Music Video For Shwekey's 'I Can Be'

Nice video. Actually enhances the song, I think, which is unusual for Jewish music videos.

(This one aside — as it very nicely portrays the children’s center that the Shwekey’s run, and is thus a real counterpart to the song — why do Jewish music videos exist?)

Oh, and it seems that all proceeds from this single do, in fact, go towards the children’s center. That explains the higher price. So that answers that. Still don’t love the song, but overall, very nice.

Rabbi Pruzansky Chimes In On The SCTOUS Rulings

Rabbi Pruzansky is not someone that I always find myself agreeing with. He has a knack for rubbing many people the wrong way — myself included, many times. But this piece on the recent SCOTUS rulings happens to be well, well worth your time. Again, I can’t say I agree with everything he says — nor do I think, as is usual, that he says everything in the best of ways. But his general theme here cannot be denied, and, whether you agree with him or not — and whether you like it or not — I really feel that this is something that everyone should read. Indeed, as I was looking for a paragraph to quote here, I found myself unable to choose between close to a dozen choices. It’s a heavy article.

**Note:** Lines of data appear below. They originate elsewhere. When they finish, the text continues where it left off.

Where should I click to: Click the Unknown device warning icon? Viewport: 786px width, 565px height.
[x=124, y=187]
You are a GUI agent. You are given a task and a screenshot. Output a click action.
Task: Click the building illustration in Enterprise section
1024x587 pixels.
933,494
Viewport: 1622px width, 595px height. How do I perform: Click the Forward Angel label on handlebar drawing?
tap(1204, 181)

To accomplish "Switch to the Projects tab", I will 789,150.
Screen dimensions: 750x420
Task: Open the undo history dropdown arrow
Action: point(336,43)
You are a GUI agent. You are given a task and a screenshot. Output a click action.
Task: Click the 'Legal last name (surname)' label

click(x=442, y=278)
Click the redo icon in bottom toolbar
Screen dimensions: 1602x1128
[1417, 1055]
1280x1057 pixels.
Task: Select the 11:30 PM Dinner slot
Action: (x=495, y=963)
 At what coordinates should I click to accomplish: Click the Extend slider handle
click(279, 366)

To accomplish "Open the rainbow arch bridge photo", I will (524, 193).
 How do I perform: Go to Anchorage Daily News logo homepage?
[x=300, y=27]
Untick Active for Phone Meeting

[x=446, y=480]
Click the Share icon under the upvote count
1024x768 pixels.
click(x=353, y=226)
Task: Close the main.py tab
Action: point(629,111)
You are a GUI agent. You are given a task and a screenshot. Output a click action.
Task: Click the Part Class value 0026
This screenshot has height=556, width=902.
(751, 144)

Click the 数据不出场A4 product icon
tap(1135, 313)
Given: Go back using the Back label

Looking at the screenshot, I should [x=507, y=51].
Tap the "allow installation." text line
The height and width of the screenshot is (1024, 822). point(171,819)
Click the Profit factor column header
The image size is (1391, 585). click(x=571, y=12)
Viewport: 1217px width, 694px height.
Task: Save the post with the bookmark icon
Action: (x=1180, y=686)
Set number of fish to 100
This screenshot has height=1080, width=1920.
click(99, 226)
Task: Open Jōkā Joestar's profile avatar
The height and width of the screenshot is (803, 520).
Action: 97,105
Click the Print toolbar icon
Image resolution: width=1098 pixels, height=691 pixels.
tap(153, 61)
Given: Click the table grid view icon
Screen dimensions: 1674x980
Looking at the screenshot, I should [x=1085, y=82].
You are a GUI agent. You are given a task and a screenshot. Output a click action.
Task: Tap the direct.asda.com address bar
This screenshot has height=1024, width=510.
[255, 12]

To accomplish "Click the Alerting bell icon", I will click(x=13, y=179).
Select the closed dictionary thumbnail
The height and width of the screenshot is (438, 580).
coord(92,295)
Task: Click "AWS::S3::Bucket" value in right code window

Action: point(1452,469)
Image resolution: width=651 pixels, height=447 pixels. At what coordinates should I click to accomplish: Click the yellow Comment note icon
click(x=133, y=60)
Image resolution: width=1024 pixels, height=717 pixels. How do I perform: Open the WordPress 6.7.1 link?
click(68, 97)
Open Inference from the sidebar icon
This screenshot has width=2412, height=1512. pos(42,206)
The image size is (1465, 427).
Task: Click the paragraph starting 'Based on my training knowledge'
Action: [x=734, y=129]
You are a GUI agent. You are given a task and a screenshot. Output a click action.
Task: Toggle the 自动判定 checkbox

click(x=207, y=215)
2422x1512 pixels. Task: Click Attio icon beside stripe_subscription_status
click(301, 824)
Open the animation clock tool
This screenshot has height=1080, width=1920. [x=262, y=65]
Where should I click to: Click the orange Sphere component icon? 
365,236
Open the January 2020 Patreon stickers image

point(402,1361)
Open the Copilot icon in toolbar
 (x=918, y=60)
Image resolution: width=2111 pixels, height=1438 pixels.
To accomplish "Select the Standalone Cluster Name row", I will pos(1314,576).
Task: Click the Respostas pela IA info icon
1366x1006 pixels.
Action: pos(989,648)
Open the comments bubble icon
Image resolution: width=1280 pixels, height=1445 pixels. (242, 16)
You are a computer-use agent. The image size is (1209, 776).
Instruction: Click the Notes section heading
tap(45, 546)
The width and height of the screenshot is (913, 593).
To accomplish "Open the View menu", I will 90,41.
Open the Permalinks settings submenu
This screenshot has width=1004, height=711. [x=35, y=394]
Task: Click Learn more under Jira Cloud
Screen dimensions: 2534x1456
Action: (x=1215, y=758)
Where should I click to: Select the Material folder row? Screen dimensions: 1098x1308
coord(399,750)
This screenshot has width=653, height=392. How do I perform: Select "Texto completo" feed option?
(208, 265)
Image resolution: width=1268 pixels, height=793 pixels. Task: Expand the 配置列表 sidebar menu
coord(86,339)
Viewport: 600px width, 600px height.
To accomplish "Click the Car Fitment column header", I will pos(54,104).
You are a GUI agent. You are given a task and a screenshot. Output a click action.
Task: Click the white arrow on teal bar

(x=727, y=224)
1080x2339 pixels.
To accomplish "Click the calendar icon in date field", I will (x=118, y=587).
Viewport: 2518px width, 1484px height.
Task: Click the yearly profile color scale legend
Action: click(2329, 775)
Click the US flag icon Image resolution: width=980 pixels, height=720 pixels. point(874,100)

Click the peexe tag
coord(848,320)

Where Are The Women Scholars?

Another good post on DovBear, based on a comment, on the topic of women and Judaism:

Not saying that women need to be on batei din, or eidim, or that ritual needs to change, or anything like that. Men's attitudes about women need to change. Maybe after talking about the issues things will change, and maybe they won't.

Bottom line - Women's absence from rtitual is a symptom, not a root cause. Most women that I have met take Yahadut seriously and want to discuss the issues with men. Most men that I have met want to talk about women rather than with them.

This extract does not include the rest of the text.